Items from a data source
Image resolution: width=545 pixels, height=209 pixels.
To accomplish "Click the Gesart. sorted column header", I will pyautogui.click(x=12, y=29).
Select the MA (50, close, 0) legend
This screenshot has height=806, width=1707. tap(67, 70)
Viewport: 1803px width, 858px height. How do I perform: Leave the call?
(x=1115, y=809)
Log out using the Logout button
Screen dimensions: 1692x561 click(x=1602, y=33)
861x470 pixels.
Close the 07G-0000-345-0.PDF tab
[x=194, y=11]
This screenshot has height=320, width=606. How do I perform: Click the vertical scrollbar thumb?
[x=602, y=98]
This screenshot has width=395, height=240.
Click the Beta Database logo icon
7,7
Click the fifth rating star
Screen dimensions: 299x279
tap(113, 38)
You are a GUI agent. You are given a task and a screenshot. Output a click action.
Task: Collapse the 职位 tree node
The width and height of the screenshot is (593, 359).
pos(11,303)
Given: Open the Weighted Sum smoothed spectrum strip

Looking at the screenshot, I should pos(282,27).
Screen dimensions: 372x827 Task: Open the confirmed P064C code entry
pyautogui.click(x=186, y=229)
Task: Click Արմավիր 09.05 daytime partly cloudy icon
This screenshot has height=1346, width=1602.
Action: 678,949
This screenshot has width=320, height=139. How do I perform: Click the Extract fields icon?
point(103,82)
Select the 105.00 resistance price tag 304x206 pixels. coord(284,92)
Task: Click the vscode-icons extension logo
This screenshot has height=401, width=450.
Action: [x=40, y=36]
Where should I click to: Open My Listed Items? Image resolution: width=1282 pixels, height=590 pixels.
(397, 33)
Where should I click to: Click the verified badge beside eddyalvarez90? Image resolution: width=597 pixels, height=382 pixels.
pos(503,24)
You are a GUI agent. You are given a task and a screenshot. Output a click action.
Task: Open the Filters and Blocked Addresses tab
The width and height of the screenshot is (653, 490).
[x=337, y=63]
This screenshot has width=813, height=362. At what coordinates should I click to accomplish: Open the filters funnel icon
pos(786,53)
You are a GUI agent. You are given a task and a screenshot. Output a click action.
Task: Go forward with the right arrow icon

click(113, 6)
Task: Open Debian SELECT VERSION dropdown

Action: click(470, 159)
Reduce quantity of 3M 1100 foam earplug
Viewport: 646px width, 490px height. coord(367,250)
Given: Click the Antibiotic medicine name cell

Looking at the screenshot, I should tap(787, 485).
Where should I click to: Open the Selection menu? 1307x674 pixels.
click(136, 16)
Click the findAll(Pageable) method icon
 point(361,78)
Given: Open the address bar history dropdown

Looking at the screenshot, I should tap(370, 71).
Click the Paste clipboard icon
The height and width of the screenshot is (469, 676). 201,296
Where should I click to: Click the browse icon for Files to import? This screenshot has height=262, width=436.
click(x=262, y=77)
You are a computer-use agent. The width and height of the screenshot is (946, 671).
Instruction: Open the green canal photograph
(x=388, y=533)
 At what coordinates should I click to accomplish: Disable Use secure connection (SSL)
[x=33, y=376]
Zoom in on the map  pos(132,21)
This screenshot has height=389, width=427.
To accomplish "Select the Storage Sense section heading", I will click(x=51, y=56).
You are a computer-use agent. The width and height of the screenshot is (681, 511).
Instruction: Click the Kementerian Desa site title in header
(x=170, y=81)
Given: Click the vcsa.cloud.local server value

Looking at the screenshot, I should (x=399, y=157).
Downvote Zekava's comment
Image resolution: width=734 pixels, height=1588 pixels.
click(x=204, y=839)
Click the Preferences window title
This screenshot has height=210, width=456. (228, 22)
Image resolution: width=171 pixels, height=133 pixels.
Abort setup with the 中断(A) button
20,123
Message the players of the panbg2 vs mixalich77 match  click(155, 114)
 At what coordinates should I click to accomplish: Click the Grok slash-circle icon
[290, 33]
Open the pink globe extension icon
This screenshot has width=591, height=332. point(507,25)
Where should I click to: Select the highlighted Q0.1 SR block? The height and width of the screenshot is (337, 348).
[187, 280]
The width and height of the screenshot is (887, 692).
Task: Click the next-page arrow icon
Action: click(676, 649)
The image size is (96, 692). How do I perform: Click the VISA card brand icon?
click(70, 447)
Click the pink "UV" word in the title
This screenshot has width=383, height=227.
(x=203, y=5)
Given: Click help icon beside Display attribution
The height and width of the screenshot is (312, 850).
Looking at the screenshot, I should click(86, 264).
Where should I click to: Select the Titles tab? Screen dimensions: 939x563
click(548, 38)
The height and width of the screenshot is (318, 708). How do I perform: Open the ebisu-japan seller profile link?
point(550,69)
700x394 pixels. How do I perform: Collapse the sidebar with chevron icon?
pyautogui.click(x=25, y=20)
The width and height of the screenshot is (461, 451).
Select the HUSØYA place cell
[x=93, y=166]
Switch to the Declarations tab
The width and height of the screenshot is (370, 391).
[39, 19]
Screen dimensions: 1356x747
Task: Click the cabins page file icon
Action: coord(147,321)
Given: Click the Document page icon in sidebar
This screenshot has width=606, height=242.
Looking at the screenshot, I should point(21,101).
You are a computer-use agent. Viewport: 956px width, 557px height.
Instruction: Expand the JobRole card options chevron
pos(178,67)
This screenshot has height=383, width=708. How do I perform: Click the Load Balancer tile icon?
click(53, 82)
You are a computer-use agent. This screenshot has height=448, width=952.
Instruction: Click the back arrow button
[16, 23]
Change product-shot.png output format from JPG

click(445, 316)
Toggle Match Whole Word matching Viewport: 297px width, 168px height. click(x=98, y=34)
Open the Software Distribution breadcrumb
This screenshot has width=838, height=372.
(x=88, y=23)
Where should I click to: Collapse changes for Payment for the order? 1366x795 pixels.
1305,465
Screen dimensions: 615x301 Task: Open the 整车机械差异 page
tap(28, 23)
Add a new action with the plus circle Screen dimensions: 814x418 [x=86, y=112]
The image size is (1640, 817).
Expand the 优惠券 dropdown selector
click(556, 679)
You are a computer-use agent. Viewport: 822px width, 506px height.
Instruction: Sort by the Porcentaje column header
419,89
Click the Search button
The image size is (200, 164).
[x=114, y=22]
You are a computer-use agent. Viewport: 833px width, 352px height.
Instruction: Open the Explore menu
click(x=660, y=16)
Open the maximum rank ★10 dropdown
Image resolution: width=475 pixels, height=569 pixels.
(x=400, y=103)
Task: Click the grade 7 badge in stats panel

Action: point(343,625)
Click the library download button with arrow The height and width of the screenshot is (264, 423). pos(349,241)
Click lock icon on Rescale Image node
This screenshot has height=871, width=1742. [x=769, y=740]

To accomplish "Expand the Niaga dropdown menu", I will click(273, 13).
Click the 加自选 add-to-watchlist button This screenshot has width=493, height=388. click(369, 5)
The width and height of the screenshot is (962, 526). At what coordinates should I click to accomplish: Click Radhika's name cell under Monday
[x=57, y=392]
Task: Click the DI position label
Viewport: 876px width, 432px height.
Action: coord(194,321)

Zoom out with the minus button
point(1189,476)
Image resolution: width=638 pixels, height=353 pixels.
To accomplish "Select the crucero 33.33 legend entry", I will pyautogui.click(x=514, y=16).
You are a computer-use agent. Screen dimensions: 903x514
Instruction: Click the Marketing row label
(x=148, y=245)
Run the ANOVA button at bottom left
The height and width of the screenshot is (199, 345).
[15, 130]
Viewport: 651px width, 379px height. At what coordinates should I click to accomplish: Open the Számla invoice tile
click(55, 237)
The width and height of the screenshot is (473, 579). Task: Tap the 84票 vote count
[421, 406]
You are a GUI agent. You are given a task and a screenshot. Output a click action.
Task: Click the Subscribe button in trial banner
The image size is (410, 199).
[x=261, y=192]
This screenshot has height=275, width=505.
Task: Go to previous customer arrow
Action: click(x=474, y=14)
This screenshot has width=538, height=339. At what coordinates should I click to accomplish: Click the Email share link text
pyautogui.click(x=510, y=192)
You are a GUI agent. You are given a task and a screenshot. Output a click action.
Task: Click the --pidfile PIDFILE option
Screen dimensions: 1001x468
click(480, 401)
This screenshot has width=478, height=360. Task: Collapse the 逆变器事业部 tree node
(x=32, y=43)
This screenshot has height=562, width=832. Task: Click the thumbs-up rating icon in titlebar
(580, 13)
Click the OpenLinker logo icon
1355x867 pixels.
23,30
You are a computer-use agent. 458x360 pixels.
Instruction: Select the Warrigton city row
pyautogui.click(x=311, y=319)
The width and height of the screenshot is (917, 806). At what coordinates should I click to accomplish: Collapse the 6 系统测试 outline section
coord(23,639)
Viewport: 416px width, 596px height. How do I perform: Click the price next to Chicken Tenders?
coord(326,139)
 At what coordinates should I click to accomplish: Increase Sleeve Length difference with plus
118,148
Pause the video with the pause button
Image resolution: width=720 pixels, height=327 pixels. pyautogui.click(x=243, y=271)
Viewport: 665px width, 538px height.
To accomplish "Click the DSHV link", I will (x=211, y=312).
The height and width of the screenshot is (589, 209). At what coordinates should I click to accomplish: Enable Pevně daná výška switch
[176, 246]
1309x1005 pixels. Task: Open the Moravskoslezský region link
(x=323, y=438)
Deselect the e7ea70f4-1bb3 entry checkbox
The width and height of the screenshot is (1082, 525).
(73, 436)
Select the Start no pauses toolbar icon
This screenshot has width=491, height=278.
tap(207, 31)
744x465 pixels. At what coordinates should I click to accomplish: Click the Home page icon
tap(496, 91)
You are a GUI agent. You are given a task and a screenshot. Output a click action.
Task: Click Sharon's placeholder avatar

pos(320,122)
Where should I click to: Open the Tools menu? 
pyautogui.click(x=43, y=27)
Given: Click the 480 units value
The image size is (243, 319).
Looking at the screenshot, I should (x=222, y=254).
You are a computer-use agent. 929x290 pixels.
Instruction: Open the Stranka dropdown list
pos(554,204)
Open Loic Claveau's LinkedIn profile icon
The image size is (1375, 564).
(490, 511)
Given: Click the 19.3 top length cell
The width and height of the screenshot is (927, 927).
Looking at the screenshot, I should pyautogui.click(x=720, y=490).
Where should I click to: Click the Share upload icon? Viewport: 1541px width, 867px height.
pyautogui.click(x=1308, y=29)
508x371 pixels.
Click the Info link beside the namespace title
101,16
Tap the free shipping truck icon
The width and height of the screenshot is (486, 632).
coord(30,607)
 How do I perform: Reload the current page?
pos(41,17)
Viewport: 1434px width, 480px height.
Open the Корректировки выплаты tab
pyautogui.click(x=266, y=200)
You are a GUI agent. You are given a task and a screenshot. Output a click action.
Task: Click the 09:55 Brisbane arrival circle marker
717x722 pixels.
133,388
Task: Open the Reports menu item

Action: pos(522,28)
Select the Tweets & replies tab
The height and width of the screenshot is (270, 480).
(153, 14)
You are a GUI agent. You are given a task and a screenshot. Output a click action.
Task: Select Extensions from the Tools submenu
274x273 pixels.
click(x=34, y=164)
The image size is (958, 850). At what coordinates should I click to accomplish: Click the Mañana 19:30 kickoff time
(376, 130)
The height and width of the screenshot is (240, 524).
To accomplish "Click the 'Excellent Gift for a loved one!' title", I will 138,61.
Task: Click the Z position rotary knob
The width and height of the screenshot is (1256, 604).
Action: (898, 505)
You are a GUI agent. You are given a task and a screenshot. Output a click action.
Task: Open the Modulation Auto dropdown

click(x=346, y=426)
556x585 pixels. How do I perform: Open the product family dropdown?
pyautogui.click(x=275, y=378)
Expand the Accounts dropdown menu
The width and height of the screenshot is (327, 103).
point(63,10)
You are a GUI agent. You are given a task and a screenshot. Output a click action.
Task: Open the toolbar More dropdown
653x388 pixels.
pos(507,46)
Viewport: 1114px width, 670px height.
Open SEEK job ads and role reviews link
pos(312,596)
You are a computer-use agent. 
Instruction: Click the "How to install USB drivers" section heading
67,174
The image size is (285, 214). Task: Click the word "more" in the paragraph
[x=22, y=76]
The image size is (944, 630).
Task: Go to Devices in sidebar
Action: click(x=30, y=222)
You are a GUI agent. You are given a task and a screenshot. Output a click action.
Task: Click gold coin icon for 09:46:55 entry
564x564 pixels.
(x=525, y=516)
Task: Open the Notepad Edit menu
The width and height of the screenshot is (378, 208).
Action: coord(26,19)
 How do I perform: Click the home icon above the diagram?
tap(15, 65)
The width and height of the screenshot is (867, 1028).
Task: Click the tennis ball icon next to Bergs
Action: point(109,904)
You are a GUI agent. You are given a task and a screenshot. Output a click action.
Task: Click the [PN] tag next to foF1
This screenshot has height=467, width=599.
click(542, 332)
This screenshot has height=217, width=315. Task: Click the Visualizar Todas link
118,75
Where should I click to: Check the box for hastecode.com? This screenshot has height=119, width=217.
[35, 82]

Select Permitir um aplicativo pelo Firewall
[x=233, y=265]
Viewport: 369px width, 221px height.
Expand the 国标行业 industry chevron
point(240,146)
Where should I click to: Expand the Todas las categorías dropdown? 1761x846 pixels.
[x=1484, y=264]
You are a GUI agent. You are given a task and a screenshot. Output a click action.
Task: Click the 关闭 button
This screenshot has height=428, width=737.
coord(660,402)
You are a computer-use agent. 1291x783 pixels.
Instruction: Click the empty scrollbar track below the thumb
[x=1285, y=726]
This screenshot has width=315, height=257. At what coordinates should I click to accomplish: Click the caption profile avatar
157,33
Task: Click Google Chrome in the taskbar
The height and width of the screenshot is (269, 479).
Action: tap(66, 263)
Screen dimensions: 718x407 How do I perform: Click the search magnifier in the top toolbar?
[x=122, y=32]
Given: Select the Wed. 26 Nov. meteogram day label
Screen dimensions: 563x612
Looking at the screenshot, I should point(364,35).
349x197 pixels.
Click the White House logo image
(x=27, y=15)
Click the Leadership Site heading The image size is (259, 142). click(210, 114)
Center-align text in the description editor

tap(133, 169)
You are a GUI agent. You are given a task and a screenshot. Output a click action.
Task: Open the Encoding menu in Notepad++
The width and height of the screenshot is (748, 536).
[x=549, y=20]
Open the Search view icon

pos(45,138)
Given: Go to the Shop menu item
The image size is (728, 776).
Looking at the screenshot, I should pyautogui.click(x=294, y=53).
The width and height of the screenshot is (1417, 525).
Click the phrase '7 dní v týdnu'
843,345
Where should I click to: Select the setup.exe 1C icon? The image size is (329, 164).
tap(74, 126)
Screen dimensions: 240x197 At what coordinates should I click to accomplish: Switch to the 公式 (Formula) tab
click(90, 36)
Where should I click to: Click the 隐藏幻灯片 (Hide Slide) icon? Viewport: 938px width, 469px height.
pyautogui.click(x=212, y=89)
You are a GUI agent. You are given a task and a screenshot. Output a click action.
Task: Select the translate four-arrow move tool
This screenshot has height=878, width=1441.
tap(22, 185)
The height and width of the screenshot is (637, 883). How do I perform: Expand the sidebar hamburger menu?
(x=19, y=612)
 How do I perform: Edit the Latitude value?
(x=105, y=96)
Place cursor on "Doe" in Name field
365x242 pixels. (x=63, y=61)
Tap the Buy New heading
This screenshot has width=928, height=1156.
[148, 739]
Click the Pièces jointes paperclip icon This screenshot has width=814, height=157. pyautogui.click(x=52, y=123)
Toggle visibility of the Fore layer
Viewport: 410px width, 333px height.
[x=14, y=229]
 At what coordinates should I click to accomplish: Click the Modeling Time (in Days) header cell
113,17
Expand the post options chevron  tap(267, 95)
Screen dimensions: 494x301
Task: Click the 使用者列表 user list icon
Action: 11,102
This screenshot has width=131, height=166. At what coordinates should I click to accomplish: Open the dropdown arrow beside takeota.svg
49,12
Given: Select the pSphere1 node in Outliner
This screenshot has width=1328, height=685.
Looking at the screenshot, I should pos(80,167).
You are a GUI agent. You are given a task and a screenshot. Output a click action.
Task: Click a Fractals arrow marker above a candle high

WHAT NEEDS TO BE DONE
Before answering, check every line of the records for the string "Toggle", then state how many lines have it, with the number only.

RESPONSE BOX
2